**RECORDS FOR THE EXERCISE**
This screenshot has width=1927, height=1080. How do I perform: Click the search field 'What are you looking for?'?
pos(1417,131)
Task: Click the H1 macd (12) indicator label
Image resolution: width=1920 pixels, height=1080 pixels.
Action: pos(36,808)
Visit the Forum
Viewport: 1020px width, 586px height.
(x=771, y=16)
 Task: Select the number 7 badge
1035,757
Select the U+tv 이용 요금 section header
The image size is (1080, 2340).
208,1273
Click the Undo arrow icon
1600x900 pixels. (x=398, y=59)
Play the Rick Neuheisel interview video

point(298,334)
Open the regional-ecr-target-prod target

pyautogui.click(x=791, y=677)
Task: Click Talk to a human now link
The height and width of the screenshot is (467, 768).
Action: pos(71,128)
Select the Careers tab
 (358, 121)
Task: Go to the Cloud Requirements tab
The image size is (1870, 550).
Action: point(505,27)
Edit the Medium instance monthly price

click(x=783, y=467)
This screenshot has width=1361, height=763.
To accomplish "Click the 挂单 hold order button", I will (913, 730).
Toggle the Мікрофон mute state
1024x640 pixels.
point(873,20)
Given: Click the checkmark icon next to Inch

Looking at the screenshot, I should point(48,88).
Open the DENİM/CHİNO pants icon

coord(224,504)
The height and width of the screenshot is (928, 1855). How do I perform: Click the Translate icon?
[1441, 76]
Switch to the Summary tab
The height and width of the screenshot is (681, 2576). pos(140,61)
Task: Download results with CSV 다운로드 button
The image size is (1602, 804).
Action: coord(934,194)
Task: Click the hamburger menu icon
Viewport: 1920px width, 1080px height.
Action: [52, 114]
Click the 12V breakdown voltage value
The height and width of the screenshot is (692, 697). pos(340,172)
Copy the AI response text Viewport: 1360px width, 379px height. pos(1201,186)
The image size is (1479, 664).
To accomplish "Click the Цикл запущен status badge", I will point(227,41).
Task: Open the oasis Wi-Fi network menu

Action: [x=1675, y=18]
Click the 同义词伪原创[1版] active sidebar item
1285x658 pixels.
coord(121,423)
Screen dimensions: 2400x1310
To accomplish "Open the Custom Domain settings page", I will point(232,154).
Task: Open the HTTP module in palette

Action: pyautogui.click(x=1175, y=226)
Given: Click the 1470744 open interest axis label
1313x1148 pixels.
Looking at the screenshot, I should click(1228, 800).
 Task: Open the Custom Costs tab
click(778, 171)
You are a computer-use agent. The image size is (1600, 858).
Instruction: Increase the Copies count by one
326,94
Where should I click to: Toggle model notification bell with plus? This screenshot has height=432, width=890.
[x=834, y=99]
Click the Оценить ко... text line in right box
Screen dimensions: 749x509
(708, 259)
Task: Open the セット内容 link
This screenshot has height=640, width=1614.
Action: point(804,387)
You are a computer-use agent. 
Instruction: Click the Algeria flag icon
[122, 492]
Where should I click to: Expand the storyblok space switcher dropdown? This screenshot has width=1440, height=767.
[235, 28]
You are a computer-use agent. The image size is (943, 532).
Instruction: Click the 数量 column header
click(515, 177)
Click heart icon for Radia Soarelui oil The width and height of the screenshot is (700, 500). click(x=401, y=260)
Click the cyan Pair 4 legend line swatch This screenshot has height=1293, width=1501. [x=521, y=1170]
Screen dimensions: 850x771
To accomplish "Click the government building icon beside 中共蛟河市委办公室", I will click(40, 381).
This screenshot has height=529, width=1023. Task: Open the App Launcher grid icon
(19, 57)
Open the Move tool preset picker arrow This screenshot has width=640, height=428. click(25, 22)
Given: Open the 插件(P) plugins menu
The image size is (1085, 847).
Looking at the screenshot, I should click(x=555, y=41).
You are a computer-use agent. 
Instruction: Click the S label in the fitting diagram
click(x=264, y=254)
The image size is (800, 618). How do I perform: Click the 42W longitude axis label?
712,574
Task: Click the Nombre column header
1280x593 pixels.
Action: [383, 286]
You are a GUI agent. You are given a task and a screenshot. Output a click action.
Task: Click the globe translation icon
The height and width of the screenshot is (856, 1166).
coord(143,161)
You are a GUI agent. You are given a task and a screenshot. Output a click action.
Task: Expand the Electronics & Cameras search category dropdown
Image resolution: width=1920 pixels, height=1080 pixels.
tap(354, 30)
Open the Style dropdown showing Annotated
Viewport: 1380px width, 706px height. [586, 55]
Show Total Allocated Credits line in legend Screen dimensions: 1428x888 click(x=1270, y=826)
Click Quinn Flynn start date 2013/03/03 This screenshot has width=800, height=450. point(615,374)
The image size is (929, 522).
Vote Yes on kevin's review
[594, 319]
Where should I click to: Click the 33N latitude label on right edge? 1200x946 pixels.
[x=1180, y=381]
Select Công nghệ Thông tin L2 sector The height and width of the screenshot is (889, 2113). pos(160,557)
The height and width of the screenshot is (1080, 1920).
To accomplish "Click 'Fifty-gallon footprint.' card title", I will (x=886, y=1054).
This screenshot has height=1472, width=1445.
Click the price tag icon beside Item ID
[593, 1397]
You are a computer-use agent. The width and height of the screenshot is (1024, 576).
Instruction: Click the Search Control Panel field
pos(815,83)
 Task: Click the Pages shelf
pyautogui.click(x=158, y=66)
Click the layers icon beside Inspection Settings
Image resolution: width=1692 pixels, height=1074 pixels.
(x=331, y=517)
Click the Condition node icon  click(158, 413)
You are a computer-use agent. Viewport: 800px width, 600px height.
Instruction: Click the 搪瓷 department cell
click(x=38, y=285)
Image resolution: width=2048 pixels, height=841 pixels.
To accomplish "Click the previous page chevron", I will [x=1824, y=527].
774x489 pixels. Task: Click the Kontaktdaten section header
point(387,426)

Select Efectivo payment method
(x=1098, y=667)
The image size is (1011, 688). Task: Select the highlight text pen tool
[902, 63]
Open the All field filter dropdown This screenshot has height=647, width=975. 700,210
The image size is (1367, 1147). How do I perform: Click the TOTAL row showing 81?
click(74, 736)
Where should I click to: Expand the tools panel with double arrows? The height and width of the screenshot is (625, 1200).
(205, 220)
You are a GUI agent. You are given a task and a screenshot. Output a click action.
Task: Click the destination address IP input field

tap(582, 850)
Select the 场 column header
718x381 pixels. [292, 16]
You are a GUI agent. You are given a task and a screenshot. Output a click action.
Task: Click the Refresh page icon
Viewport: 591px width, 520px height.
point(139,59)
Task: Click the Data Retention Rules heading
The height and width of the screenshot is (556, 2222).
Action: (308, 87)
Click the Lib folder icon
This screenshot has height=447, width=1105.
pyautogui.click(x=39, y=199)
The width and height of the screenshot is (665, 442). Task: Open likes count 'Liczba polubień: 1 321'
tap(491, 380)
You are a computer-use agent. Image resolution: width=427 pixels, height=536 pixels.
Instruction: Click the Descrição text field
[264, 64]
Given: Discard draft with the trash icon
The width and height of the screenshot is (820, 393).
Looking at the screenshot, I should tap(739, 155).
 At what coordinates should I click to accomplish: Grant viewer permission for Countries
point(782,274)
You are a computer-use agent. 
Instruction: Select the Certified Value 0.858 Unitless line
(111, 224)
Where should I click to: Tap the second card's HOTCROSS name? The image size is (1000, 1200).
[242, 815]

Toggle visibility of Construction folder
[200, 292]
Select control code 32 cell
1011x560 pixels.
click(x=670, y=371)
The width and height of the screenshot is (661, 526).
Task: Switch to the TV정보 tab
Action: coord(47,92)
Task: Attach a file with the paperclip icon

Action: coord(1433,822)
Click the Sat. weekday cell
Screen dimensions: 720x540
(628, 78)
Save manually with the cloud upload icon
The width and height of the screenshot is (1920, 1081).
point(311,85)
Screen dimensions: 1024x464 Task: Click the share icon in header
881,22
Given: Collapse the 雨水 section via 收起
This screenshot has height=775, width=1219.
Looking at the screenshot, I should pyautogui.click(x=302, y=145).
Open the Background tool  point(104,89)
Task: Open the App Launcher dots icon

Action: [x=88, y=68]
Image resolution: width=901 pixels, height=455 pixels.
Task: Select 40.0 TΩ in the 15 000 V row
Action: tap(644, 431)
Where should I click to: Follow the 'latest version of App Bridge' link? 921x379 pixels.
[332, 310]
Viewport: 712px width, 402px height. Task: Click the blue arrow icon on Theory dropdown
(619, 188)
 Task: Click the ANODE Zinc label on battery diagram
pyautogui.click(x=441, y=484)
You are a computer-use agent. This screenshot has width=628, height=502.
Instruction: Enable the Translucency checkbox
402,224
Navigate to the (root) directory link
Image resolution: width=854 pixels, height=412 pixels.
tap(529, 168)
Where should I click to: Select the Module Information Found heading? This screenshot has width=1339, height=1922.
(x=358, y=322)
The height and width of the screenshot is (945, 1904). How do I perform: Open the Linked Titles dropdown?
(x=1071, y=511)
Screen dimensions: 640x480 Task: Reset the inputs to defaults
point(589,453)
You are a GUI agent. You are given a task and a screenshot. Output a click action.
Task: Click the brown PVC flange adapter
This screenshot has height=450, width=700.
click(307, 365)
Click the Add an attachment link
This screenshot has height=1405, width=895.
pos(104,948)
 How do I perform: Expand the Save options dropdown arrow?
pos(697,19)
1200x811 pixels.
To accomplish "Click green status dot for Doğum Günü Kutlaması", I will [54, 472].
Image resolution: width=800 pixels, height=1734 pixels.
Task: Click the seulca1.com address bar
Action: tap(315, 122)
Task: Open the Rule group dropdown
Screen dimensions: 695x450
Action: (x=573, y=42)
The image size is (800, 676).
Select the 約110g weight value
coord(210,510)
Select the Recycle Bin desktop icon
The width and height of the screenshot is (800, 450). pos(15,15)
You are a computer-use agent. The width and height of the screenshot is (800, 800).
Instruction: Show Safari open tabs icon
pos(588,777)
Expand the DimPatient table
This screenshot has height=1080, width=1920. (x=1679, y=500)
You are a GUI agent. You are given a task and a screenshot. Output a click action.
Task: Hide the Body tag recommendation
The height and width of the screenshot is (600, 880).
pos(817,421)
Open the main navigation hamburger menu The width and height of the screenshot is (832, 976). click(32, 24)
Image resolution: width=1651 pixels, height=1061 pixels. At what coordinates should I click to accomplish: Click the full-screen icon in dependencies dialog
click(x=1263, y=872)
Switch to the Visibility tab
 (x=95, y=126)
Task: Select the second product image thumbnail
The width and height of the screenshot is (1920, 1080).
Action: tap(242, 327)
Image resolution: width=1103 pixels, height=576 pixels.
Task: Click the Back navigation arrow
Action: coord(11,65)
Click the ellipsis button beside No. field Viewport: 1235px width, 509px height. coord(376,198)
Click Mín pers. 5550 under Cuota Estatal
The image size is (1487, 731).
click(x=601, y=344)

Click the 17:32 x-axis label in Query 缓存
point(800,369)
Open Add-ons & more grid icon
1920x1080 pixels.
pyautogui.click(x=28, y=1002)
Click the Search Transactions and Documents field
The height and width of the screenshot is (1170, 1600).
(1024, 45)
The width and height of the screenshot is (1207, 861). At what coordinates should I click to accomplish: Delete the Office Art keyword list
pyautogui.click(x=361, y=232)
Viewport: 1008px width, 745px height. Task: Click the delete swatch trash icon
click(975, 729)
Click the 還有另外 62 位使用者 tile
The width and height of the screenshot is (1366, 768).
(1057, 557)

**WHAT IS REQUIRED**
Print everything in the material above from the line containing "Where should I click to: Toggle" down to the line containing "Action: [383, 286]", reproducing each line verbatim and including both end lines.

**PROBLEM SOLUTION**
Where should I click to: Toggle model notification bell with plus? This screenshot has height=432, width=890.
[x=834, y=99]
Click the Оценить ко... text line in right box
Screen dimensions: 749x509
(708, 259)
Task: Open the セット内容 link
This screenshot has height=640, width=1614.
Action: point(804,387)
You are a computer-use agent. 
Instruction: Click the Algeria flag icon
[122, 492]
Where should I click to: Expand the storyblok space switcher dropdown? This screenshot has width=1440, height=767.
[235, 28]
You are a computer-use agent. The image size is (943, 532).
Instruction: Click the 数量 column header
click(515, 177)
Click heart icon for Radia Soarelui oil The width and height of the screenshot is (700, 500). click(x=401, y=260)
Click the cyan Pair 4 legend line swatch This screenshot has height=1293, width=1501. [x=521, y=1170]
Screen dimensions: 850x771
To accomplish "Click the government building icon beside 中共蛟河市委办公室", I will click(40, 381).
This screenshot has height=529, width=1023. Task: Open the App Launcher grid icon
(19, 57)
Open the Move tool preset picker arrow This screenshot has width=640, height=428. click(25, 22)
Given: Open the 插件(P) plugins menu
The image size is (1085, 847).
Looking at the screenshot, I should click(x=555, y=41).
You are a computer-use agent. 
Instruction: Click the S label in the fitting diagram
click(x=264, y=254)
The image size is (800, 618). How do I perform: Click the 42W longitude axis label?
712,574
Task: Click the Nombre column header
1280x593 pixels.
Action: [383, 286]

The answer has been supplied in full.